Stated exercise 1 - In the records, replace "roles" with "users" in the lines between the one holding "You are a computer-use agent. 1513x784" and the one holding "coord(28,322)", inclusive. Give back only those lines, with everything else unchanged.

Document passage -
Start
Regrettably, on occasion, this unbending and uncompromising attitude finds its way into proceedings in this Court.
In my view this is one of those occasions.
On 14 June 2024 I reserved my decision following the trial of the plaintiffs' actions against the defendants, inter alia, in defamation and injurious falsehood in relation to a Facebook post made by the first defendant, Ms Natasha Peterson.
The defendants seek to reopen their case for the limited purpose of adducing evidence, in effect, to advise the Court that Ms Peterson took down the Facebook post on or about 25 July 2024. In the absence of consent to the Court being so advised, the defendants made the application before me now.
The principles in relation to reopening were set out by me in Jensen v Nationwide News Pty Ltd [No 12],[1] where I adopted McLure J's discussion of the principles in Osborne v Landpower Developments Pty Ltd.[2] I need not set out those principles.
[1] Jensen v Nationwide News Pty Ltd [No 12] [2019] WASC 250 [6] (Quinlan CJ).
[2] Osborne v Landpower Developments Pty Ltd [2003] WASCA 117 at [12] ‑ [14] (McLure J).
The relevant considerations include whether there has been a deliberate decision not to adduce the evidence earlier and, in circumstances in which the hearing has been completed but where reasons for judgment have not been delivered, the primary consideration will generally be the question of prejudice. Also relevant is the nature of the evidence sought to be adduced.
The evidence sought to be adduced in this case is, in my view, only marginally relevant. Were there any prejudice associated with the removal of the Facebook post being brought to the Court's attention, I would have refused the defendants' application.
End
Data entries -
Start
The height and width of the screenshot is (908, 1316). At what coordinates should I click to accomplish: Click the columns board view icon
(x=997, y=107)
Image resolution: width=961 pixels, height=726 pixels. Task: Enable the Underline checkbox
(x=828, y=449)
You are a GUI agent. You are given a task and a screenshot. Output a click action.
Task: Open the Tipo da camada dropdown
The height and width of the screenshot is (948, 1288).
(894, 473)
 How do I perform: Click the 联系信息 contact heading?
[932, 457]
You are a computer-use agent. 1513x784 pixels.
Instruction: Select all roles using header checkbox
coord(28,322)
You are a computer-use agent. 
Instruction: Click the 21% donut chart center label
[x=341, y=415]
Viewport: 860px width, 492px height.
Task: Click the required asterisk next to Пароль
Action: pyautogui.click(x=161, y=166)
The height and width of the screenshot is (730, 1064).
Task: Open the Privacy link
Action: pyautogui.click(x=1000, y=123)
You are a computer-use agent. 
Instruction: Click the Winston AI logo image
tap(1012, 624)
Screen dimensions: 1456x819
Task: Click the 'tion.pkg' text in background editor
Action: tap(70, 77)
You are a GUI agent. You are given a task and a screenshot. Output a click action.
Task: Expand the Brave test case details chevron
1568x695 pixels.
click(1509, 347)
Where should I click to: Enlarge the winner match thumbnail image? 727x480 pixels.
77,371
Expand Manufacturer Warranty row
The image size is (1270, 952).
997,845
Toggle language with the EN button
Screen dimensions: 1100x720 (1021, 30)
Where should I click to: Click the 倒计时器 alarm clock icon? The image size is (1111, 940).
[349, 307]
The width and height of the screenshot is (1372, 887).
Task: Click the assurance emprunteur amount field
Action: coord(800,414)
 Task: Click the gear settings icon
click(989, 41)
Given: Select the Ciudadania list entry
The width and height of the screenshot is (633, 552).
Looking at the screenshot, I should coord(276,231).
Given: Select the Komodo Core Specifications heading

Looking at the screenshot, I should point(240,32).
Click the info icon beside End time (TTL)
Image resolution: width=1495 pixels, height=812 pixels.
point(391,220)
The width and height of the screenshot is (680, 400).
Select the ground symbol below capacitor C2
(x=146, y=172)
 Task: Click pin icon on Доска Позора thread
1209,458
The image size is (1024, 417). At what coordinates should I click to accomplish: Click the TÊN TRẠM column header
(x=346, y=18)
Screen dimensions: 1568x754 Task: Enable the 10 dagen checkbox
End
Stated exercise 2 - Transcribe the court judgment passage between "The principles in relation" and "out those principles.", inclusive.

Final answer 1 -
You are a computer-use agent. 1513x784 pixels.
Instruction: Select all users using header checkbox
coord(28,322)

Final answer 2 -
The principles in relation to reopening were set out by me in Jensen v Nationwide News Pty Ltd [No 12],[1] where I adopted McLure J's discussion of the principles in Osborne v Landpower Developments Pty Ltd.[2] I need not set out those principles.